One of the truly indisputable evidences for the existence of an all loving God is when he allowed Duke Ellington to form his orchestra, and let baritone saxist Harry Carney anchor the sax section for 50 years. Whether it was the early team with Hodges/as, Hardwick/as, Bigard /cl and Webster/ts, or the two score team of Gonsalves/ts, Hodges/as, Procope/cl and Hamilton/cl, the sound that went from velvety smooth to jungle raw was one of the glories of Western Civilization.
The American Jazz Institute got a bunch of LA’s best musicians and put out this prime release that sounds like one of The Duke’s experimental sessions for a small band. To say that it’s “just a sax section and rhythm team” is like saying the 1927 Yankees were “just a ballclub.” Gary Foster, Don Shelton, Pete Christlieb, Gene Cipriano and Gary Smulyan make up the reeds, while Joe La Barbera/dr, Bill Cunliffe/p and Tom Warrington/b handle the rhythm chores. Special accolades go to La Barbera, who gets the Woodyard/Bellson groove that made Ellington so, well, Ellingtonian, down to perfection. All of the songs picked from the Ellington Canon feature one of the Hall of Famers from the venerable band, such as “Love’s Away” having Pete Christlieb delving into the inner sanctum of Ben Webster, or Cipriano tipping the hat to Johnny Hodges on “The Peaches Are Better Down the Road.” The head honcho of the show, however, is the bari man Smulyan, who’s presence is felt as the anchor of the horn section on juicy pieces like “Esquire Swank,” or on solo spotlights on “We’re In Love Again.”
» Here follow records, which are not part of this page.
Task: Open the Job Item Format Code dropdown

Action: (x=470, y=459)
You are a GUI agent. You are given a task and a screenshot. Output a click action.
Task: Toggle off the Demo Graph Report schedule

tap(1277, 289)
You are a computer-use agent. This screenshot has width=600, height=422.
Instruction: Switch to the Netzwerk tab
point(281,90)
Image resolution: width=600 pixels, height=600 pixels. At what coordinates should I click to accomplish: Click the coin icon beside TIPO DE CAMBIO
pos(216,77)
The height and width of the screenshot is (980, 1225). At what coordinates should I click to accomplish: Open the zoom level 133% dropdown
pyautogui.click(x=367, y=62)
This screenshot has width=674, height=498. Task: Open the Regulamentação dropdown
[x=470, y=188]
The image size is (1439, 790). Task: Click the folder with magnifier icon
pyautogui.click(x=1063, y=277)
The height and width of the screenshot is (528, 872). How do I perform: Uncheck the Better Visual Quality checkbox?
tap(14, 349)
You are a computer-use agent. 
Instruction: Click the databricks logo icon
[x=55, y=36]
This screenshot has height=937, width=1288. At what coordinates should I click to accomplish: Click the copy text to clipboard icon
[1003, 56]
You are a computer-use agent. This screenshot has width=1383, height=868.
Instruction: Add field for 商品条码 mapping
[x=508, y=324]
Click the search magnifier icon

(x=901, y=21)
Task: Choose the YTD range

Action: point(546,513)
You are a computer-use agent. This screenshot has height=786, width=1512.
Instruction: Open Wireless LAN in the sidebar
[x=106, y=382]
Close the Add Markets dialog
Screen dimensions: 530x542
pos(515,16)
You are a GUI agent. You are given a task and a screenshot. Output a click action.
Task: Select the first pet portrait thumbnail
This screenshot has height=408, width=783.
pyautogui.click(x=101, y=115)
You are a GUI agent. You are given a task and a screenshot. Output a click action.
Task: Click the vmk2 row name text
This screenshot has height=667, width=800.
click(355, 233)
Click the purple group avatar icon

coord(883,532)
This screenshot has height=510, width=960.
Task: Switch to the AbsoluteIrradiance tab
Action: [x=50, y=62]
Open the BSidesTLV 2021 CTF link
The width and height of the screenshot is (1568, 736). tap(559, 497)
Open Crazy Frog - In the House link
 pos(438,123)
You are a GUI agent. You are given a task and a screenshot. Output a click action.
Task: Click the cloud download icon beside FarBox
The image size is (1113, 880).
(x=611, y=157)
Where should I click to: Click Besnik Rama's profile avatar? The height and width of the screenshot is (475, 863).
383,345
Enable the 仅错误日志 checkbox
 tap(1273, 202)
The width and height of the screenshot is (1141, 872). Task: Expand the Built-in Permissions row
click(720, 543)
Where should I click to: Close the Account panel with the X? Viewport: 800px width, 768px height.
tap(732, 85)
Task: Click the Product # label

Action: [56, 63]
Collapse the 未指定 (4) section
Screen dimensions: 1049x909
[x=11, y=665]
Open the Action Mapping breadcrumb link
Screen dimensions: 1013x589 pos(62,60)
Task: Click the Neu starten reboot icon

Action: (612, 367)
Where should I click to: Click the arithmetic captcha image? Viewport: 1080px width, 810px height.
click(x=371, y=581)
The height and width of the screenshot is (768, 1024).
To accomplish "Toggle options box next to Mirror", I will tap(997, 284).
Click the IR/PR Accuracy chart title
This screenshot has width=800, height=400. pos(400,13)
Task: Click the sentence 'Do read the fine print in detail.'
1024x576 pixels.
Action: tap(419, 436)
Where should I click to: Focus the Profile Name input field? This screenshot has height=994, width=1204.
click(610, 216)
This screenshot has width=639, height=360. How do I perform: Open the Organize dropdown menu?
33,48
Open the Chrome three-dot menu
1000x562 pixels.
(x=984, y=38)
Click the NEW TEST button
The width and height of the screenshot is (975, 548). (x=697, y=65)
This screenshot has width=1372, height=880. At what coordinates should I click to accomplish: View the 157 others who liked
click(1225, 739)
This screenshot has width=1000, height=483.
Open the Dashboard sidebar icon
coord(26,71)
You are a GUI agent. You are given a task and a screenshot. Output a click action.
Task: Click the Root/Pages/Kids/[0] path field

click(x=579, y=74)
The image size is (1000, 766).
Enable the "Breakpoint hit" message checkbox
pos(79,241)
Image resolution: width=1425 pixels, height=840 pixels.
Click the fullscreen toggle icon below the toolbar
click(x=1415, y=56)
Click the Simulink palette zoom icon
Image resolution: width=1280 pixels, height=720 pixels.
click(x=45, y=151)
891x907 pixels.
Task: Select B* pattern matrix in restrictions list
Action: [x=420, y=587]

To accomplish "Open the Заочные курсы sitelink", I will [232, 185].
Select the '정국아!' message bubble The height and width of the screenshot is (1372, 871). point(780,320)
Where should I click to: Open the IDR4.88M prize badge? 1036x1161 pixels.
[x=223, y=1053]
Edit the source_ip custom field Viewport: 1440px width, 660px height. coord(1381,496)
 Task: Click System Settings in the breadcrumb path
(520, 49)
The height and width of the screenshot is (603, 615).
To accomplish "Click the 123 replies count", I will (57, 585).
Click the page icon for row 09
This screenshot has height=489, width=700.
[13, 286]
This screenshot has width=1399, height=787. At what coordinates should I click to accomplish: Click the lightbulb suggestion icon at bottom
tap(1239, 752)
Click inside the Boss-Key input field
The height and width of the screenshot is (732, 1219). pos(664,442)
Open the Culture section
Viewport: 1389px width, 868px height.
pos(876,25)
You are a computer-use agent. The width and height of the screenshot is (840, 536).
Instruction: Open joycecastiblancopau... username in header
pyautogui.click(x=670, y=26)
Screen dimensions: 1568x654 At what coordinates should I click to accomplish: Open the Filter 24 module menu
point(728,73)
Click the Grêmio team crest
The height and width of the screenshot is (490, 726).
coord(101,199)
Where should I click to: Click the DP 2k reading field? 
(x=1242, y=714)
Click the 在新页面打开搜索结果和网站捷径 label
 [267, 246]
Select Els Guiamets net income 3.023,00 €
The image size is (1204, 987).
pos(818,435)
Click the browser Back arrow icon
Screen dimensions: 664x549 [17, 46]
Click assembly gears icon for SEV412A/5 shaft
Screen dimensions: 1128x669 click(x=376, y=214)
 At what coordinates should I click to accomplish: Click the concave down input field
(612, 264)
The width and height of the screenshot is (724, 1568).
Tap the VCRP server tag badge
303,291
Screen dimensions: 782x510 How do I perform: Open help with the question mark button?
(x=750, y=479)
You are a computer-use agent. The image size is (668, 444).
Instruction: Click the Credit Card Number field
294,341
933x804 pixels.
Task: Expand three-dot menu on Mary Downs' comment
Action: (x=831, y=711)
One of the best things about this collection is that most of the tunes are fairly obscure. Except for “Jeep’s Blues” and “Rockin’ in Rhythm,” you probably won’t have these melodies embedded in your cerebrum, making the sense of discovery all the more enjoyable, and keeping the music fresh, as opposed to some standard rehash. This music will rejuvenate your love for music, maybe even for life, and maybe even make you get out your Bible and sing praises to God, for “everything good comes from above.”